国際環境NGOグリーンピース・ジャパン(東京都新宿区、以下グリーンピース)は本日、日本・中国・韓国の東アジア3カ国について、海外の再生可能エネルギー市場への投融資転換について分析した調査報告書「脱炭素エネルギー投資が求められる東アジアの『ネット・ゼロ』」を発表しました。

日中韓3カ国は今年9〜10月、相次いでCO2排出実質ゼロ(ネット・ゼロ)を表明しました。ただ、3カ国は海外の石炭火力発電事業に対して世界最大の資金提供を行っており、こうした海外のエネルギー投融資でもネット・ゼロ目標が反映されなければ、引き続き気候危機を助長することになります。

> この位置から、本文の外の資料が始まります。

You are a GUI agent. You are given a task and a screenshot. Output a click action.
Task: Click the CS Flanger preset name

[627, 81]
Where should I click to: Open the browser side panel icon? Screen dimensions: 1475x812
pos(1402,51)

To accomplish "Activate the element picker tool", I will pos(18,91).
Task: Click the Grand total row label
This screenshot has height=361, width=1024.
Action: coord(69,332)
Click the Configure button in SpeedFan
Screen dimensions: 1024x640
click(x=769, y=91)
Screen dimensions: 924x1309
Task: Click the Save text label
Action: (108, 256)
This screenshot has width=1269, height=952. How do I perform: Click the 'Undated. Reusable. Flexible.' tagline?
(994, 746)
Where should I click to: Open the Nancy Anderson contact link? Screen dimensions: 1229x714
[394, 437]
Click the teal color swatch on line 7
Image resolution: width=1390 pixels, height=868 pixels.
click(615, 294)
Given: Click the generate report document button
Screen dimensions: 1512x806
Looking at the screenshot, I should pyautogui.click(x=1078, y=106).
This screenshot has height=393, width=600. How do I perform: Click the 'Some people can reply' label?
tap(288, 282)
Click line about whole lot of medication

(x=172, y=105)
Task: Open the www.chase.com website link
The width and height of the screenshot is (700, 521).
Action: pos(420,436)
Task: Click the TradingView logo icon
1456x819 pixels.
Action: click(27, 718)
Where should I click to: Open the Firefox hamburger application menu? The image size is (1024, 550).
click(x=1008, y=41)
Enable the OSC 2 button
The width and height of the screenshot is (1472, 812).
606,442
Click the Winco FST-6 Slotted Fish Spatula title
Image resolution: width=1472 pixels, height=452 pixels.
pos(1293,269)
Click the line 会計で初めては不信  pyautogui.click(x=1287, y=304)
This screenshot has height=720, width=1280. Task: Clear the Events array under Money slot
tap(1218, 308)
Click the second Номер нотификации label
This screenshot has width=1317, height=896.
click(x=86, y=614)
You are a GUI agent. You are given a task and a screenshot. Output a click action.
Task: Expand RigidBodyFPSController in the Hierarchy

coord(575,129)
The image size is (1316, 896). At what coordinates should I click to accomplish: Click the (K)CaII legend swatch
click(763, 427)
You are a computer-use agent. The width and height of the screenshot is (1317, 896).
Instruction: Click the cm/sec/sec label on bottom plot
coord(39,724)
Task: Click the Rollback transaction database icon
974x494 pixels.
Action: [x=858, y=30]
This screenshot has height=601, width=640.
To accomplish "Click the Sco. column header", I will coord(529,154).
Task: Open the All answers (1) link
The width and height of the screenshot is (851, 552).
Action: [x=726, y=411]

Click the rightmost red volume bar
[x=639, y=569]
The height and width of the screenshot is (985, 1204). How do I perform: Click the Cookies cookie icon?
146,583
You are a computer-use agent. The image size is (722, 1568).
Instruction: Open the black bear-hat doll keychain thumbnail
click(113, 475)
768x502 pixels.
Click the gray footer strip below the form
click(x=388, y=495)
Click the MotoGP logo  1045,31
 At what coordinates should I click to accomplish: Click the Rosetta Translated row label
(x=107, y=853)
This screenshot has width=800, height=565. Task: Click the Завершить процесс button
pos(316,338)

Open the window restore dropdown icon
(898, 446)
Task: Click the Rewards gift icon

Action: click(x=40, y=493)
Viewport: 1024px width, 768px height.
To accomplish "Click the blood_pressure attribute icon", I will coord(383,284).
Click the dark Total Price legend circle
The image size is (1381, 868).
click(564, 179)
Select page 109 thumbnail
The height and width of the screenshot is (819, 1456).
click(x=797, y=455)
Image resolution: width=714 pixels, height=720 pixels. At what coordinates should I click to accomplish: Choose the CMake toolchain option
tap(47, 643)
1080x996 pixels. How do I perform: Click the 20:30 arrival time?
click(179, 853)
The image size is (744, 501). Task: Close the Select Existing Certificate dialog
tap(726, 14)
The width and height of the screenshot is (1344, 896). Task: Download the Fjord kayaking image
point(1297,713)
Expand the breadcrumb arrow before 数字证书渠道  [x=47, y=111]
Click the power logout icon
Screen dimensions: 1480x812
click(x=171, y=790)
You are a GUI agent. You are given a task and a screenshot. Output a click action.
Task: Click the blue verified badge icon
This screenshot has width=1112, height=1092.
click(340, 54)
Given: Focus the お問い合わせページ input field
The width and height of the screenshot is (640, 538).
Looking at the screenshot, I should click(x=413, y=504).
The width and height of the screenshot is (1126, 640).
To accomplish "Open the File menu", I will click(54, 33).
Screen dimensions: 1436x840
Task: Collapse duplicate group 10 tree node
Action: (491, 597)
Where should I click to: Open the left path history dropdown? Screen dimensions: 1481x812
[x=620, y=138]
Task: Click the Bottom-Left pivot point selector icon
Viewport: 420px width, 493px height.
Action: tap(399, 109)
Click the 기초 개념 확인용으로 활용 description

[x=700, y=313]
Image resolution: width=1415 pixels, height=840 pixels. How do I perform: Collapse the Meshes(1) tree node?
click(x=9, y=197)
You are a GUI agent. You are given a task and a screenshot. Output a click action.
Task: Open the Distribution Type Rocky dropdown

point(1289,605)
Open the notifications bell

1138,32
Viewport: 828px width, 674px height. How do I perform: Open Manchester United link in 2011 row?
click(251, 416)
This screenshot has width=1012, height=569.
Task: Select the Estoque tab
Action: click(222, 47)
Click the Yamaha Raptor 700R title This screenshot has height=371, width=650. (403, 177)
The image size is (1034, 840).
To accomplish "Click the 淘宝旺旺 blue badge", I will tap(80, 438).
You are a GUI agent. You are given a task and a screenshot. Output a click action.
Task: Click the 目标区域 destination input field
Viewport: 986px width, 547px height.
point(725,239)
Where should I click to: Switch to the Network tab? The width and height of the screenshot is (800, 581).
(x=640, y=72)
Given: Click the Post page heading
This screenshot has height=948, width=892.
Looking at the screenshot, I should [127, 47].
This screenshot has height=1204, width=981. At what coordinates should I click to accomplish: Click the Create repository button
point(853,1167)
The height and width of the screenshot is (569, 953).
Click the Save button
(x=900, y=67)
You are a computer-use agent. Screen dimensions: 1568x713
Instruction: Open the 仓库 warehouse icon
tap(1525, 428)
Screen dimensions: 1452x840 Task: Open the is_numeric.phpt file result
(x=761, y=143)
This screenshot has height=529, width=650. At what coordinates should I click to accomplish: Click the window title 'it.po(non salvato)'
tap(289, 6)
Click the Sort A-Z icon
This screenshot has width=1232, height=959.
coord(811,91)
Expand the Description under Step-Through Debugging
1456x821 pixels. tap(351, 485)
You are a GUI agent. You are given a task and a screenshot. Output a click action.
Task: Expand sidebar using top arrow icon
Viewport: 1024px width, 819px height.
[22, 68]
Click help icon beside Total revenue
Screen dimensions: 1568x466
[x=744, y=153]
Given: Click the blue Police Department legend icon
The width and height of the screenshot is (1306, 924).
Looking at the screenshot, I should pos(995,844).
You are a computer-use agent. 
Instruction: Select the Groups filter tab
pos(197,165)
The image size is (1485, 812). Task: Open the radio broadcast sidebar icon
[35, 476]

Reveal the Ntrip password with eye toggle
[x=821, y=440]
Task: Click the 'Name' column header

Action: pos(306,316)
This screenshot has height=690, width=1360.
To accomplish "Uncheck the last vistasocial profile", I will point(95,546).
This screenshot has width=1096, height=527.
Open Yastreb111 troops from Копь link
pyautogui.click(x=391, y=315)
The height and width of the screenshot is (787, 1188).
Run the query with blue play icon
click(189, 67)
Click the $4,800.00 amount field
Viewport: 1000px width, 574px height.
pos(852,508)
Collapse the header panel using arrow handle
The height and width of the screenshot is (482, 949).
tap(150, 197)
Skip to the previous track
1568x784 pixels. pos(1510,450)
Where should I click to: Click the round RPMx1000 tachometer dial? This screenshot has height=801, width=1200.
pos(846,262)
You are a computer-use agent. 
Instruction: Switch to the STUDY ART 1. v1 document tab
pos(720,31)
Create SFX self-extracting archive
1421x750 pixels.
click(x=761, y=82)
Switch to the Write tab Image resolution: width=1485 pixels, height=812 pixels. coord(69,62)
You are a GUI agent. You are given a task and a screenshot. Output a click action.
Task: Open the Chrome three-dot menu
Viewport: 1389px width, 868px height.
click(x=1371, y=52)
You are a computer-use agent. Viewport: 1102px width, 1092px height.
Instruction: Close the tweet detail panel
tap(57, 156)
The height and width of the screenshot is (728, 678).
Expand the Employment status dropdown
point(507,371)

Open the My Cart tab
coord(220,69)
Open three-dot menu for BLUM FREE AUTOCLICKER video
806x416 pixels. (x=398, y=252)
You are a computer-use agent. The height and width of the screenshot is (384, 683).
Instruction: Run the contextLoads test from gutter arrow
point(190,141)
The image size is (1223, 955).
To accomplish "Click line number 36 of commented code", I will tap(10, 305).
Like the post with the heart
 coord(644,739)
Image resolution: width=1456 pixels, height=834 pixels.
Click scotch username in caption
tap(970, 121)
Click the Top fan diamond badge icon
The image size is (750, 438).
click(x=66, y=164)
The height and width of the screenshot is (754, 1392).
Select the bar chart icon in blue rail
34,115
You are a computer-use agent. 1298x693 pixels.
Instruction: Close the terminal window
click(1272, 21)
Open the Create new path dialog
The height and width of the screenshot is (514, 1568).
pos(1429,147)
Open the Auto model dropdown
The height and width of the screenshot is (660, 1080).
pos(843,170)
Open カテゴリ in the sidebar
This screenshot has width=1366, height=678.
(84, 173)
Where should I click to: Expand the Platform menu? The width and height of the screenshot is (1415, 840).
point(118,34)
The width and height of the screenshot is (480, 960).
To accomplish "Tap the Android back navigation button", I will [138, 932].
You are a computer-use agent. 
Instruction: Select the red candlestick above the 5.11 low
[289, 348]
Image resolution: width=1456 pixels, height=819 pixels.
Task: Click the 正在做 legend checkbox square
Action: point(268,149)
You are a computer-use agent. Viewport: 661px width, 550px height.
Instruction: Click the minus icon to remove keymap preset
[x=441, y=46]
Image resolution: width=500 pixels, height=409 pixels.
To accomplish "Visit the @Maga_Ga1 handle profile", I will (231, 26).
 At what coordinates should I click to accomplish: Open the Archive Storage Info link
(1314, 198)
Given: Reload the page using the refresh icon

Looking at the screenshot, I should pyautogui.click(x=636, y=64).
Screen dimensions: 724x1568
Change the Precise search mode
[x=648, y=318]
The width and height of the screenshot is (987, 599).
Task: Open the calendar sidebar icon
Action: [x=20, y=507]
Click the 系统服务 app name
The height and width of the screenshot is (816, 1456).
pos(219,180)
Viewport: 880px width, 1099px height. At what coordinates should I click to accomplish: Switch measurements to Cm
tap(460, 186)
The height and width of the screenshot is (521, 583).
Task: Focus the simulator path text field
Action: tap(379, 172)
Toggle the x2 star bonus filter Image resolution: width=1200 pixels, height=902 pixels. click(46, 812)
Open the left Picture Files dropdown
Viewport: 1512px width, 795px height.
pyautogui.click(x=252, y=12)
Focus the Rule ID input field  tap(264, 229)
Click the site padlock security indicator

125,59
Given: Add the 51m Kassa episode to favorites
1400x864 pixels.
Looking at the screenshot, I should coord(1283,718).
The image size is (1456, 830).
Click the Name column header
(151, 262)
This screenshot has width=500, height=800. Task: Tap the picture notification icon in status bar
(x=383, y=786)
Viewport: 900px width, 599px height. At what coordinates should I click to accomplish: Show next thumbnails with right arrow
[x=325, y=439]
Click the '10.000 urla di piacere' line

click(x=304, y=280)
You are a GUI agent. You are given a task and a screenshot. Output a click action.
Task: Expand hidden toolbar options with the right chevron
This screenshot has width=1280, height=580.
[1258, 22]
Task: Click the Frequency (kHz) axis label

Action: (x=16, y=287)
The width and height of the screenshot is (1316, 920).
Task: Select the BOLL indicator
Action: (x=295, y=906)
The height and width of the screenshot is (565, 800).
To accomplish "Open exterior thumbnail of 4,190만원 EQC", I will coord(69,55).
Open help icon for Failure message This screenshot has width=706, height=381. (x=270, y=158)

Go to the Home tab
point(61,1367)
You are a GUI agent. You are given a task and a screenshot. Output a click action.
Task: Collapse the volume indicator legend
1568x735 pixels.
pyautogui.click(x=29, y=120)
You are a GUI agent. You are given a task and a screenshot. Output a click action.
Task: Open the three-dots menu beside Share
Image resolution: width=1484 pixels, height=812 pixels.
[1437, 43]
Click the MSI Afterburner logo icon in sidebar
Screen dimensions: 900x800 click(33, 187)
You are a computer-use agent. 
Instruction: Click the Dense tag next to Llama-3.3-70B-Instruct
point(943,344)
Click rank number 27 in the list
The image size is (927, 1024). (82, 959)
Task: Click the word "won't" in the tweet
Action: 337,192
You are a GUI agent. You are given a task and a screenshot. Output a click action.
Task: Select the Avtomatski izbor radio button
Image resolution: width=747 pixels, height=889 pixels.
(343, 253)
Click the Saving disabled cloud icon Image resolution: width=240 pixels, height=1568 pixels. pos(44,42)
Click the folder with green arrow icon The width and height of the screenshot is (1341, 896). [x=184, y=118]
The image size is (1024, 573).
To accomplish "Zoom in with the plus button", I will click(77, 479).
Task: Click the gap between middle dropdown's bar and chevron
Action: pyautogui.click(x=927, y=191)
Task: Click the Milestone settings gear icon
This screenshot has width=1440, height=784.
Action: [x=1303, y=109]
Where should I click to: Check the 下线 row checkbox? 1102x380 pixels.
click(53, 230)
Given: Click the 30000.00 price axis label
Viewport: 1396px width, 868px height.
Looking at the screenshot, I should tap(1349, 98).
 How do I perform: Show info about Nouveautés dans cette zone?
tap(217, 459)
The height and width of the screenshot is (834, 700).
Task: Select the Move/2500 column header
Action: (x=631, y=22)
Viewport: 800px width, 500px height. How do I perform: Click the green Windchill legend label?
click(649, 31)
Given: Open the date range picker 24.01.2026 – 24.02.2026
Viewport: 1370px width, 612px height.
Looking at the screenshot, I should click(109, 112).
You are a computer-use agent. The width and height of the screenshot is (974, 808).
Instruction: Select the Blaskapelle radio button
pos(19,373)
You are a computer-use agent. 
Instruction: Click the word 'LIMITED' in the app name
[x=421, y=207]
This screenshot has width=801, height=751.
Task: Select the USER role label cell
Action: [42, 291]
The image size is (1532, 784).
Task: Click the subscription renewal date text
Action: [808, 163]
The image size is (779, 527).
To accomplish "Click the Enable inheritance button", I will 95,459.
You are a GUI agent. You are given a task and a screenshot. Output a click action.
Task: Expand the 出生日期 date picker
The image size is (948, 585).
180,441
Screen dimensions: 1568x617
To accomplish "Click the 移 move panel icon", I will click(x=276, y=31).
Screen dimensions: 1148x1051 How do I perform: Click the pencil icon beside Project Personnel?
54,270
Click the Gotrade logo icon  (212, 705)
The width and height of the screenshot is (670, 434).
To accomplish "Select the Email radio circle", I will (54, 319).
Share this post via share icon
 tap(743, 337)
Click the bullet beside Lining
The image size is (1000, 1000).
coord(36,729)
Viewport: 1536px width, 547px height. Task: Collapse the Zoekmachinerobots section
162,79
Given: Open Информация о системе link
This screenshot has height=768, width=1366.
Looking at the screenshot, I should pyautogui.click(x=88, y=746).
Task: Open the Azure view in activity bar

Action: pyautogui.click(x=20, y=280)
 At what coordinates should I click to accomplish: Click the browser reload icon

本報告書では、日本・中国・韓国の公的・民間金融機関の海外投融資をめぐる課題を分析し、化石燃料から再エネへの投融資の転換について提言を行っています。その際、3カ国のエネルギー投融資と強い結びつきがあり、近年再生可能エネルギー市場が大きく成長している東南アジアを、資金の受取国側の事例として取り上げています。


<主なポイント>

  • 今後10年間で東南アジアの再生可能エネルギーをめぐって2050億米ドルの投資機会があり、これは過去10年間の石炭市場の2.6倍の規模に相当する(注1)
  • 2009年から2019年までの間、中国、日本、韓国の主要公的銀行は、太陽光と風力には91億米ドルしか投資していなかったが、石炭とガスには789億米ドルを投資しており、化石燃料に資金提供を行う公的金融機関として世界トップクラスの「G3」となっている。しかし、こうした状況は、国家的な気候変動への取り組みと同様に、2020年から変化し始めている
  • 2021年から2030年までの東南アジアの電力需要は、太陽光発電1,251億米ドル、風力発電481億米ドル、その他の再生可能エネルギー(TKTKなど)326億米ドルの資本投資に相当する。さらに、東南アジアの新興グリーンボンド市場は、公的・民間金融機関の、化石燃料からの国際的な投資離れを促している
  • 東アジアが東南アジアに対する主要な投資元であるにも関わらず、現在、東南アジアの太陽光発電投資の72%は同地域内からの投資となっている(注2)。これは、ベトナムのような活況を呈している太陽光発電市場においても同様である。また、金融ツールの革新も現地の状況に合わせて行われるようになってきており、グリーンボンドやソーラーオークション、固定価格買取制度のような現地に合わせた金融ツールが、市場成長の鍵を握ることになる

<日本政府・金融機関への提言>

  • エネルギーの効率化、脱炭素化、蓄電、エネルギー貯蔵、グリーン水素などの技術革新、電力系統の増強などを前進させる先進的な政策
  • 公的金融機関によるネット・ゼロ目標達成へのコミットメント強化
  • 地熱や水力のメガプロジェクトへの融資停止
  • 発展途上国における太陽光および風力発電への支援拡大
  • 技術に留まらない日本の市場デザインの専門知識の輸出
  • バリューチェーンの石炭から再生可能エネルギーへのシフト

グリーンピース・ジャパン 気候変動・エネルギー問題プロジェクト・マネジャー、インサン・リー
「東アジア3カ国は、東南アジアと緊密につながり世界トップのエネルギー投融資を行ってきました。しかし現在、石炭への資金提供は枯渇しつつあり、金融機関はクリーンエネルギー金融の増強に頭を悩ませています。気候危機対策は、東アジアの金融の柔軟性と創意工夫に大きく左右されます。このため、公的開発銀行は、新たな市場の開拓者としての役割を再び果たす必要があります。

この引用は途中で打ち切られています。